═══ Data to process ═══

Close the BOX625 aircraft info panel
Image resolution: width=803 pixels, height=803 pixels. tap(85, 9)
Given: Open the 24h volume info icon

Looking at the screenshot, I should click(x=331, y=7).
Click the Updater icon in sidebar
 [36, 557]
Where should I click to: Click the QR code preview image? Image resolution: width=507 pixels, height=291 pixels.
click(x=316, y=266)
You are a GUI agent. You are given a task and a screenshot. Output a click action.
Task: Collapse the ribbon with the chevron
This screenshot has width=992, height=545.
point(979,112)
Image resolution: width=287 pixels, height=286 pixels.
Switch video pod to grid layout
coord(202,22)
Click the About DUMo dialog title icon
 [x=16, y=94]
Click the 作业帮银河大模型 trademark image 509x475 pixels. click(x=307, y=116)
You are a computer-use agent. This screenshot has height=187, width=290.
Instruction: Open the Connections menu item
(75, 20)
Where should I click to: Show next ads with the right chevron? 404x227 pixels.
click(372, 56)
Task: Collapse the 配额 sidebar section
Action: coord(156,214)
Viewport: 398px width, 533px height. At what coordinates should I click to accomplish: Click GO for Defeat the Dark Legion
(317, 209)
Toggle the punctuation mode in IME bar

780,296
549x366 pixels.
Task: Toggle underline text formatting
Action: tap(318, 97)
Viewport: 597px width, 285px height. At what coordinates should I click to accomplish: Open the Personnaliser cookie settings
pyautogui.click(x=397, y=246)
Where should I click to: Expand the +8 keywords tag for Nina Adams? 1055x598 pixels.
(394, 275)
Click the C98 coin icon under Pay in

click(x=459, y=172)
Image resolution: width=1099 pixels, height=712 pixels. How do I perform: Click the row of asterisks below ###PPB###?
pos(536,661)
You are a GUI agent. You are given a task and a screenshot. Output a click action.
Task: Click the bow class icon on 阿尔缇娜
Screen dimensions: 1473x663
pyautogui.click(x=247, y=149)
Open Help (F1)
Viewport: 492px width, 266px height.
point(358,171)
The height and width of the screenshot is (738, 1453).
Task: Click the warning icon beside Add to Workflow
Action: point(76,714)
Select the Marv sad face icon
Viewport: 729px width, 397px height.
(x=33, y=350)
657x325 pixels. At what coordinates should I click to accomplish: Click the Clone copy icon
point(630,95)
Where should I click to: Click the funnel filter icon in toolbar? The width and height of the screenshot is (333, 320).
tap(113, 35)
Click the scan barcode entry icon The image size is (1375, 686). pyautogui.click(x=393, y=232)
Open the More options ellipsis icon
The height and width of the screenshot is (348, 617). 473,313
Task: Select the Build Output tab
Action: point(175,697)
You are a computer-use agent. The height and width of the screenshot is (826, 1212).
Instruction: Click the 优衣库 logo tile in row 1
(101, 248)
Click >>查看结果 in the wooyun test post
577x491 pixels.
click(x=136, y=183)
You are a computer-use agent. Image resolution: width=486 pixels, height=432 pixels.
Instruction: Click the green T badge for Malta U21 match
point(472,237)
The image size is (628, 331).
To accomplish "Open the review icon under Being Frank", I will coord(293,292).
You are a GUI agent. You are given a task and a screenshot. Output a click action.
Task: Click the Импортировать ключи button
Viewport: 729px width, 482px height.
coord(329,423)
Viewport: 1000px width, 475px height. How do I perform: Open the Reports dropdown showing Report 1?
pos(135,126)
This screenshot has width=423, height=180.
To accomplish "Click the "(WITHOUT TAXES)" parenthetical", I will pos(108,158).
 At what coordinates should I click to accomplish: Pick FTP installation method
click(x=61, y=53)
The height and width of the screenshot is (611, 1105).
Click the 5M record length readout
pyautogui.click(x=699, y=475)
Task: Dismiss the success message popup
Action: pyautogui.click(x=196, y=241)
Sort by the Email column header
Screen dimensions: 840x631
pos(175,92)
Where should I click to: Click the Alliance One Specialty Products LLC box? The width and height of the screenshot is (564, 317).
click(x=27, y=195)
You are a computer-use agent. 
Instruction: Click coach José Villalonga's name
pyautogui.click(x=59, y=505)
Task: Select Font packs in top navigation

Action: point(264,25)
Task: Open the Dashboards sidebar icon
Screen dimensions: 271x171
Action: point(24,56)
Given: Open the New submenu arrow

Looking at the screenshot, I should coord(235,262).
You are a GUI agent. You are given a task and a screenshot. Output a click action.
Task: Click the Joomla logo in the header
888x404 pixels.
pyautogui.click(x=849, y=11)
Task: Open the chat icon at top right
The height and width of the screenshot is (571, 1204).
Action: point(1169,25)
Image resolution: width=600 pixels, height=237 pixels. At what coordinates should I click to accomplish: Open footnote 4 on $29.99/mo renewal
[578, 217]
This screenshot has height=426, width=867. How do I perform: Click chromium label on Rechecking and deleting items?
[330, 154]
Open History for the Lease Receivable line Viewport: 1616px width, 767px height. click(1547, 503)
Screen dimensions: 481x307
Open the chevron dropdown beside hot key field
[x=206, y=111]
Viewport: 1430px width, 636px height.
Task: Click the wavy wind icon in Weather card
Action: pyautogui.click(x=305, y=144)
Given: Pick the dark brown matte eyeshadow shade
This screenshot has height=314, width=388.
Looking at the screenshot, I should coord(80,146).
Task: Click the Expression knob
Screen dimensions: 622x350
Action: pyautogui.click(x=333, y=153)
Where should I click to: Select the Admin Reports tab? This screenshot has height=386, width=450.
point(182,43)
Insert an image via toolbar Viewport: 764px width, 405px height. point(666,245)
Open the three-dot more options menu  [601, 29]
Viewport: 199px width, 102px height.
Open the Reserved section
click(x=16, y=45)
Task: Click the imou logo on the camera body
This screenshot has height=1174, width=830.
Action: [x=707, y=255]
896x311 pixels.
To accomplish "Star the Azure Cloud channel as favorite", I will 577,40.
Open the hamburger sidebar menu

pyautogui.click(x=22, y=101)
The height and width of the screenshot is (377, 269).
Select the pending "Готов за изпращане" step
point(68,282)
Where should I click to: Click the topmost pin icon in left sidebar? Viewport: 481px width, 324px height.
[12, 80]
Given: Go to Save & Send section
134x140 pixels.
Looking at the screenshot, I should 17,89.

═══

> _Exercise_
Set out exactly the lines from the one bearing "Where should I click to: Click the topmost" through the end of the data, including both ends and omitting all others.

> _Result for this exercise_
Where should I click to: Click the topmost pin icon in left sidebar? Viewport: 481px width, 324px height.
[12, 80]
Given: Go to Save & Send section
134x140 pixels.
Looking at the screenshot, I should 17,89.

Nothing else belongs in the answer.